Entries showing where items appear
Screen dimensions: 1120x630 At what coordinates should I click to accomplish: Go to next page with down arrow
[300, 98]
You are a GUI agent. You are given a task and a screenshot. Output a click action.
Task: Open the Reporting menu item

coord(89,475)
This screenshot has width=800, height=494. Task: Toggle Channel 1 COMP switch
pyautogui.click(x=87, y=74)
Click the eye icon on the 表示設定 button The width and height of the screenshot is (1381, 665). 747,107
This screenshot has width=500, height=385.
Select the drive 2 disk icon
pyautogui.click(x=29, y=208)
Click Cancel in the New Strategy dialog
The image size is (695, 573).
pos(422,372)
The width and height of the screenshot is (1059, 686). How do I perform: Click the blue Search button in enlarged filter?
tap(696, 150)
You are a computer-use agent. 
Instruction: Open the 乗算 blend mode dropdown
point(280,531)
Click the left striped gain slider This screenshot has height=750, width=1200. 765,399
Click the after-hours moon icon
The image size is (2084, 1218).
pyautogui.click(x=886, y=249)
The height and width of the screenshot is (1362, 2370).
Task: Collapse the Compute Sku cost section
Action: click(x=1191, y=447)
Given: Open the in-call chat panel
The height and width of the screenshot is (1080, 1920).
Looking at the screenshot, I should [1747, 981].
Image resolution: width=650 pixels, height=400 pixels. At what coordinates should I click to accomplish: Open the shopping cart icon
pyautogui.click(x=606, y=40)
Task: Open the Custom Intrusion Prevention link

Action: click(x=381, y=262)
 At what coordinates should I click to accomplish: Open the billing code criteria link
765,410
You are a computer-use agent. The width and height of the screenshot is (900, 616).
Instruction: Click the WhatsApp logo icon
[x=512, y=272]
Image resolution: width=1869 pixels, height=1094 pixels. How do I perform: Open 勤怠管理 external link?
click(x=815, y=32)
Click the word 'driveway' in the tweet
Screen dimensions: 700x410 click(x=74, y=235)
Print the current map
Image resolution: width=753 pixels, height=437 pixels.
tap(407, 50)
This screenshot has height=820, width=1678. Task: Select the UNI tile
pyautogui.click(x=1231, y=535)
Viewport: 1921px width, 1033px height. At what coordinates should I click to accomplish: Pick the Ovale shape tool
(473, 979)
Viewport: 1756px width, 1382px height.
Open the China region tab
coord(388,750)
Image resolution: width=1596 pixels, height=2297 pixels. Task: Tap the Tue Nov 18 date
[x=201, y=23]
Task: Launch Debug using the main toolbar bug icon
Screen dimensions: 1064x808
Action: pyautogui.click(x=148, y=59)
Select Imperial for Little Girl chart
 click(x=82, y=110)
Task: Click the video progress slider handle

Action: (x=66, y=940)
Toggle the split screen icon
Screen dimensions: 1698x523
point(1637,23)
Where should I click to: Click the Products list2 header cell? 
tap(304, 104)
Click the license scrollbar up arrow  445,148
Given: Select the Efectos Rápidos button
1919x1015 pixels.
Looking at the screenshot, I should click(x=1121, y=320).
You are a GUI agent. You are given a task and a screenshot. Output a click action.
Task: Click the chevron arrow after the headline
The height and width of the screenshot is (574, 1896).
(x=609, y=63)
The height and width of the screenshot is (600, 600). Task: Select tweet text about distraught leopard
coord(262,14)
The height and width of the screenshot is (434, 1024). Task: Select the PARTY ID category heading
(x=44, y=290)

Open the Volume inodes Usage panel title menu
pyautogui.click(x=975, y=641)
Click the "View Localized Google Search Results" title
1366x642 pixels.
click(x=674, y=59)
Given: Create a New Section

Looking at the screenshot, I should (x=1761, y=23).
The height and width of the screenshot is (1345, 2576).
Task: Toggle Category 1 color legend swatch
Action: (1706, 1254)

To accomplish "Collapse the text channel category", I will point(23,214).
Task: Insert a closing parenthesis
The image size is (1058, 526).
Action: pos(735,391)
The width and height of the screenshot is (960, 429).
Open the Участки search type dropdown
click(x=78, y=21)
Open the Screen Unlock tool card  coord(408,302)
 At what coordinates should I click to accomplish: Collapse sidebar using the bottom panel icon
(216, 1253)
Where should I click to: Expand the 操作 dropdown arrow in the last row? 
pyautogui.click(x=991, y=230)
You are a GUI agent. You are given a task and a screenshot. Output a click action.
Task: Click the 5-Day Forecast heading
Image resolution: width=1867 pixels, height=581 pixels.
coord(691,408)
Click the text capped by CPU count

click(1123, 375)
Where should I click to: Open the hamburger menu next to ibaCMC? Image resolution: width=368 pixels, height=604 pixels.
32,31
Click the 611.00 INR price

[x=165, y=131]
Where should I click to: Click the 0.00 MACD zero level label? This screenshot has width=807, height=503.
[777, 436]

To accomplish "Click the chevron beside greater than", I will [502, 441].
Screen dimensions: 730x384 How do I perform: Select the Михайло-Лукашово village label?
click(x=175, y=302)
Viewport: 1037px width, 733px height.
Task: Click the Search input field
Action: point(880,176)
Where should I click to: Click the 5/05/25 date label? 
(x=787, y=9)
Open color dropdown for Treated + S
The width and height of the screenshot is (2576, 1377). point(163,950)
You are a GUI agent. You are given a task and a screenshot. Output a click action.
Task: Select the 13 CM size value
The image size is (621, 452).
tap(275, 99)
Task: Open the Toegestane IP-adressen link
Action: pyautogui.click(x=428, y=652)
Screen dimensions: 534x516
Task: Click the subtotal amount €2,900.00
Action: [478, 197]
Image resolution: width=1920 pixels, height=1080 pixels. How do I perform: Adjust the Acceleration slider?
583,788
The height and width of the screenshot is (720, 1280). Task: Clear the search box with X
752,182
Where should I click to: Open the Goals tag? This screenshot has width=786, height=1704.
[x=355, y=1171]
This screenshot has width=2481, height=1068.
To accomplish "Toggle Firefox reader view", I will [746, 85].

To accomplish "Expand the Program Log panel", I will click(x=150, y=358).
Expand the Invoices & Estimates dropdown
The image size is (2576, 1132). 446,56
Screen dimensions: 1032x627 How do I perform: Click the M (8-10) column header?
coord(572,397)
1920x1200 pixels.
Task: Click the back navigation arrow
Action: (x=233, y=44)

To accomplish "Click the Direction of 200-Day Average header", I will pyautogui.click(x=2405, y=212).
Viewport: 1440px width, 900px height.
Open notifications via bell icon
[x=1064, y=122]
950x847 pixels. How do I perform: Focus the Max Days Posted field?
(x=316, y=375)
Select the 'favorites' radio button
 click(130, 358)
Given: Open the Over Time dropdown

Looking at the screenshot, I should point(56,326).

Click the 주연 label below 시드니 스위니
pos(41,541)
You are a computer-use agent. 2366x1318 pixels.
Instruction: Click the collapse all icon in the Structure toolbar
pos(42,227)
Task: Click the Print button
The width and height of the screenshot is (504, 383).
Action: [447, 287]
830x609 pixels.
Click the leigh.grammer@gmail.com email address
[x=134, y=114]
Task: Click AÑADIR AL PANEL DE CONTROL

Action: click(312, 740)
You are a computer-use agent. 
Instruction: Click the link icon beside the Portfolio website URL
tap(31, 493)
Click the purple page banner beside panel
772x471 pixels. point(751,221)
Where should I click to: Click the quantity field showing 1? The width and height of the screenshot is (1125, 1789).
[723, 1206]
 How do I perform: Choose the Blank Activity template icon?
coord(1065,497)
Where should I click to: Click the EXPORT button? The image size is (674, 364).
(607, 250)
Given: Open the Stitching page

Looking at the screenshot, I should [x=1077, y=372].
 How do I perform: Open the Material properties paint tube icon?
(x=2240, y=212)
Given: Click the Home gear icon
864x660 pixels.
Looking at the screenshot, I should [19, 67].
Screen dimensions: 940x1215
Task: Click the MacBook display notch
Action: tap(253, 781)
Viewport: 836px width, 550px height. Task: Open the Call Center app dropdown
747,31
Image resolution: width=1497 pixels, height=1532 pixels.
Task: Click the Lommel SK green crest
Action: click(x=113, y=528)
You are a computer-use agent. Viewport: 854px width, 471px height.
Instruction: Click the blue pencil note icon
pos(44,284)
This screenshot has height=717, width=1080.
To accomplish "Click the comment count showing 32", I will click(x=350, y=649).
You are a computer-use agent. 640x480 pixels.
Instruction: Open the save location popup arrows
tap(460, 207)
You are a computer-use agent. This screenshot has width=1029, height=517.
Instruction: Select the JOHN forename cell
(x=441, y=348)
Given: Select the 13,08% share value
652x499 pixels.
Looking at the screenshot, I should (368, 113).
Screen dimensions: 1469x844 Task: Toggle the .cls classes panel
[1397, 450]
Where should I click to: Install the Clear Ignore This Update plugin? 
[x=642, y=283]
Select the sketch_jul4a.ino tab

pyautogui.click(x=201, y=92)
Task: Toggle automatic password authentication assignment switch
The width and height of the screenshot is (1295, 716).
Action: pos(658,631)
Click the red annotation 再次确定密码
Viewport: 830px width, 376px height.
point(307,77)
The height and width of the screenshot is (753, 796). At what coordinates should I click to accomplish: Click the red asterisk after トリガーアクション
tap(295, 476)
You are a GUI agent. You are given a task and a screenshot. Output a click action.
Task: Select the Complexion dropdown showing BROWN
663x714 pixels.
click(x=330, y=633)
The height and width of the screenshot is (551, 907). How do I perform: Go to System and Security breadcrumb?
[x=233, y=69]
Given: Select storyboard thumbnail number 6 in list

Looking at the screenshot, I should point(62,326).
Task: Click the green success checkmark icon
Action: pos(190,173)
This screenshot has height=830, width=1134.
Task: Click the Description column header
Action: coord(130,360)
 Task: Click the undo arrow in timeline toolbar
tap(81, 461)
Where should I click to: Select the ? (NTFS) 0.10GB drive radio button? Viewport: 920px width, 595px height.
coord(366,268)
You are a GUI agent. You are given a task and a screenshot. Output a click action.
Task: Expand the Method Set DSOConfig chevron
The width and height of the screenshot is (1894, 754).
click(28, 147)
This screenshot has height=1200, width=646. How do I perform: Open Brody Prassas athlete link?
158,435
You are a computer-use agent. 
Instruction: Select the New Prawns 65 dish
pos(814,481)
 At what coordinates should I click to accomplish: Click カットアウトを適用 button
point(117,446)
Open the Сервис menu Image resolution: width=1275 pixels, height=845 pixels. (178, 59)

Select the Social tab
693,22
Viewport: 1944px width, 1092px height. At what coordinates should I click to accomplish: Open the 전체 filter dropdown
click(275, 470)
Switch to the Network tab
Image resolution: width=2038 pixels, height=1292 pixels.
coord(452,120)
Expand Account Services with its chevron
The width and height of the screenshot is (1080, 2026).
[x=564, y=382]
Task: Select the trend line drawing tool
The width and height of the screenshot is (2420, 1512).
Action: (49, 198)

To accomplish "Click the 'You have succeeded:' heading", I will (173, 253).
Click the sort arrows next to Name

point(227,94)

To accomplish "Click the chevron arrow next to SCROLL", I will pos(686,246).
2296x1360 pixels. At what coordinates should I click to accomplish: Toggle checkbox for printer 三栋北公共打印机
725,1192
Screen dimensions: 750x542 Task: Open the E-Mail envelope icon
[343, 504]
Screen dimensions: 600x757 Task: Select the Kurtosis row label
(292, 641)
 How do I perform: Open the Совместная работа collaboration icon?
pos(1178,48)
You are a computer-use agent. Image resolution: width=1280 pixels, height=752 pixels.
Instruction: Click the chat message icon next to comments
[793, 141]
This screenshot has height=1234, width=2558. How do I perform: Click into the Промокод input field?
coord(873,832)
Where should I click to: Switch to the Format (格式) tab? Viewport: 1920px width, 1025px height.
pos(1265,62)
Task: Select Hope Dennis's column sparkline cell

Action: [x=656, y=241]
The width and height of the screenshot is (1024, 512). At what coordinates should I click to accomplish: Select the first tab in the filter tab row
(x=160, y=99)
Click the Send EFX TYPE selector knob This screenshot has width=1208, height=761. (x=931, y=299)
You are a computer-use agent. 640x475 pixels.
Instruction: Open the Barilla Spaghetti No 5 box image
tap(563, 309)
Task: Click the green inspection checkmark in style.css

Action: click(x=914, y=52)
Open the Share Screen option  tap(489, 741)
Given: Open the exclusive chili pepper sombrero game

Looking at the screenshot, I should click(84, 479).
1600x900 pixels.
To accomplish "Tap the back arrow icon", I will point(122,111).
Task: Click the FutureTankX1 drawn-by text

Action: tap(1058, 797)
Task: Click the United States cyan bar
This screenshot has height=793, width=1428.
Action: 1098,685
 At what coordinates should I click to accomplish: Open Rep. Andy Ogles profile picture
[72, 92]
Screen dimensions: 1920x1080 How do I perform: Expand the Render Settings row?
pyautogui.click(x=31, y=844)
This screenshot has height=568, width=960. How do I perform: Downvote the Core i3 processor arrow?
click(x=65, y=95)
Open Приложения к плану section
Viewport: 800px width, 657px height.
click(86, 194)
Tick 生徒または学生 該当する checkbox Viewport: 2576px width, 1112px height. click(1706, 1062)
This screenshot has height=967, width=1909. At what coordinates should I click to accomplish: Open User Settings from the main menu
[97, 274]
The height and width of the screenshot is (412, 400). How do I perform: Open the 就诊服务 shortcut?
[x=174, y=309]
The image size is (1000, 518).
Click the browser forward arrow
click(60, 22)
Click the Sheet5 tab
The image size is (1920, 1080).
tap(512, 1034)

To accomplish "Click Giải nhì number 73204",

EXERCISE AIM
Can you render the part of the records that opens with the line containing "Given: Click the Home gear icon" and closes with the line containing "tap(81, 461)" as a Markdown table with the columns Row and Line, leaving out blank lines?

WRITTEN SOLUTION
| Row | Line |
|---|---|
| 1 | Given: Click the Home gear icon |
| 2 | 864x660 pixels. |
| 3 | Looking at the screenshot, I should [19, 67]. |
| 4 | Screen dimensions: 940x1215 |
| 5 | Task: Click the MacBook display notch |
| 6 | Action: tap(253, 781) |
| 7 | Viewport: 836px width, 550px height. Task: Open the Call Center app dropdown |
| 8 | 747,31 |
| 9 | Image resolution: width=1497 pixels, height=1532 pixels. |
| 10 | Task: Click the Lommel SK green crest |
| 11 | Action: click(x=113, y=528) |
| 12 | You are a computer-use agent. Viewport: 854px width, 471px height. |
| 13 | Instruction: Click the blue pencil note icon |
| 14 | pos(44,284) |
| 15 | This screenshot has height=717, width=1080. |
| 16 | To accomplish "Click the comment count showing 32", I will click(x=350, y=649). |
| 17 | You are a computer-use agent. 640x480 pixels. |
| 18 | Instruction: Open the save location popup arrows |
| 19 | tap(460, 207) |
| 20 | You are a computer-use agent. This screenshot has width=1029, height=517. |
| 21 | Instruction: Select the JOHN forename cell |
| 22 | (x=441, y=348) |
| 23 | Given: Select the 13,08% share value |
| 24 | 652x499 pixels. |
| 25 | Looking at the screenshot, I should (368, 113). |
| 26 | Screen dimensions: 1469x844 Task: Toggle the .cls classes panel |
| 27 | [1397, 450] |
| 28 | Where should I click to: Install the Clear Ignore This Update plugin?  |
| 29 | [x=642, y=283] |
| 30 | Select the sketch_jul4a.ino tab |
| 31 | pyautogui.click(x=201, y=92) |
| 32 | Task: Toggle automatic password authentication assignment switch |
| 33 | The width and height of the screenshot is (1295, 716). |
| 34 | Action: pos(658,631) |
| 35 | Click the red annotation 再次确定密码 |
| 36 | Viewport: 830px width, 376px height. |
| 37 | point(307,77) |
| 38 | The height and width of the screenshot is (753, 796). At what coordinates should I click to accomplish: Click the red asterisk after トリガーアクション |
| 39 | tap(295, 476) |
| 40 | You are a GUI agent. You are given a task and a screenshot. Output a click action. |
| 41 | Task: Select the Complexion dropdown showing BROWN |
| 42 | 663x714 pixels. |
| 43 | click(x=330, y=633) |
| 44 | The height and width of the screenshot is (551, 907). How do I perform: Go to System and Security breadcrumb? |
| 45 | [x=233, y=69] |
| 46 | Given: Select storyboard thumbnail number 6 in list |
| 47 | Looking at the screenshot, I should point(62,326). |
| 48 | Task: Click the green success checkmark icon |
| 49 | Action: pos(190,173) |
| 50 | This screenshot has height=830, width=1134. |
| 51 | Task: Click the Description column header |
| 52 | Action: coord(130,360) |
| 53 |  Task: Click the undo arrow in timeline toolbar |
| 54 | tap(81, 461) |